__What to work on__: Decide whether each statement below agrees with the report on China's COVID-19 policy, answering yes or no and quoting the deciding words from the report. 1. Chinese stocks rose 5.3% in the week before the report. 2. China has reported COVID deaths since May 26. 3. Authorities have started a big new vaccination push.

Extracted text Block Start

By Tony Munroe
BEIJING (Reuters) – China is sticking with a strict COVID-19 containment strategy nearly three years into the pandemic, potentially disappointing investors hoping for a quick reopening, although authorities are making ongoing if modest tweaks to managing the virus.
Numerous analysts and experts say China is unlikely to begin significant easing of its outlier zero-COVID approach, which is squeezing the economy and fuelling widespread frustration, before an annual parliamentary session in March – at the earliest.
Authorities are making changes such as more precisely targeting lockdowns, rolling out new vaccines and adding international flights. But they have not taken steps, like a big new vaccination push or preparing the public for the possibility of a surge in infections, that would enable significant easing of restrictions.
Chinese stocks surged 5.3% last week, the biggest weekly gain in more than two years, as investors pumped a trillion dollars into the market on hopes of a reopening in the world’s second-biggest economy.
But on Saturday, Chinese health officials reiterated their commitment to a “dynamic-clearing” approach that one described as “completely correct, as well as the most economical and effective”.
Daily infections, though extremely low by international standards, are hitting six-month highs, while officials repeatedly reaffirm the zero-COVID policy that President Xi Jinping argues saves lives. China has not reported a COVID death since May 26.
China’s reopening challenge remains managing the potential impact of rampant spread of coronavirus, even of milder variants, among its 1.4 billion people, including hundreds of millions of elderly, with little natural immunity.

Extracted text Block End
Provided data Block Start

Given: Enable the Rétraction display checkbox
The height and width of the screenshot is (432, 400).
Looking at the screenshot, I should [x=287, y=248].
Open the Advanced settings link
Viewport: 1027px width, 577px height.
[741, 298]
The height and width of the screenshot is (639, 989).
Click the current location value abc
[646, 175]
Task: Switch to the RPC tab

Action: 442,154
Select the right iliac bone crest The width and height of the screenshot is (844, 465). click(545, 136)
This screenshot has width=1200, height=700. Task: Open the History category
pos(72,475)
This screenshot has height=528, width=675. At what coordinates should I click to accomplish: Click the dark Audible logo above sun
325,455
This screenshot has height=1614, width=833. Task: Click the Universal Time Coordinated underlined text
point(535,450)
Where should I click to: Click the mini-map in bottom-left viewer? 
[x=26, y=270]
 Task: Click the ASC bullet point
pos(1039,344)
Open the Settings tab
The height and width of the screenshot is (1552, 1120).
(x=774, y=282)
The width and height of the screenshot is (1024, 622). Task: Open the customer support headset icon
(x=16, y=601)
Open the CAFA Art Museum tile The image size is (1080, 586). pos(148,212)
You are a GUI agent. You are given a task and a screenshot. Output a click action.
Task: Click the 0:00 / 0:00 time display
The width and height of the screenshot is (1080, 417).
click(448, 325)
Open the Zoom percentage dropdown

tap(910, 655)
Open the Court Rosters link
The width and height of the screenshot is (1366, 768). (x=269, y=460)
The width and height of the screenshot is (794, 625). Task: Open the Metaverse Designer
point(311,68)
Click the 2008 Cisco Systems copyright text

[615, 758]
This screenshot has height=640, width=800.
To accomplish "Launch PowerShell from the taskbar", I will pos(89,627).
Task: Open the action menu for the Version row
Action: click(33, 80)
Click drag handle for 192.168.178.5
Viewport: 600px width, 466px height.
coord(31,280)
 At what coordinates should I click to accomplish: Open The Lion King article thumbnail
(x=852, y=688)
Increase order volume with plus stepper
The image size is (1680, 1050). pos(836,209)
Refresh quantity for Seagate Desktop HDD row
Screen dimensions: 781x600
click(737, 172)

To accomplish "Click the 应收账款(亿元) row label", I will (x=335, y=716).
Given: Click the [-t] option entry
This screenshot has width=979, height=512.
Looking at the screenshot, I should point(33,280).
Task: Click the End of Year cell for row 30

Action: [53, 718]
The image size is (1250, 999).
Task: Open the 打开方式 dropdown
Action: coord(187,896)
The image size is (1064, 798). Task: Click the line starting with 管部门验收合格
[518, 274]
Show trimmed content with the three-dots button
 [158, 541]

Provided data Block End

__Task answer__:
1. Yes: "Chinese stocks surged 5.3% last week"
2. No: "China has not reported a COVID death since May 26."
3. No: "But they have not taken steps, like a big new vaccination push"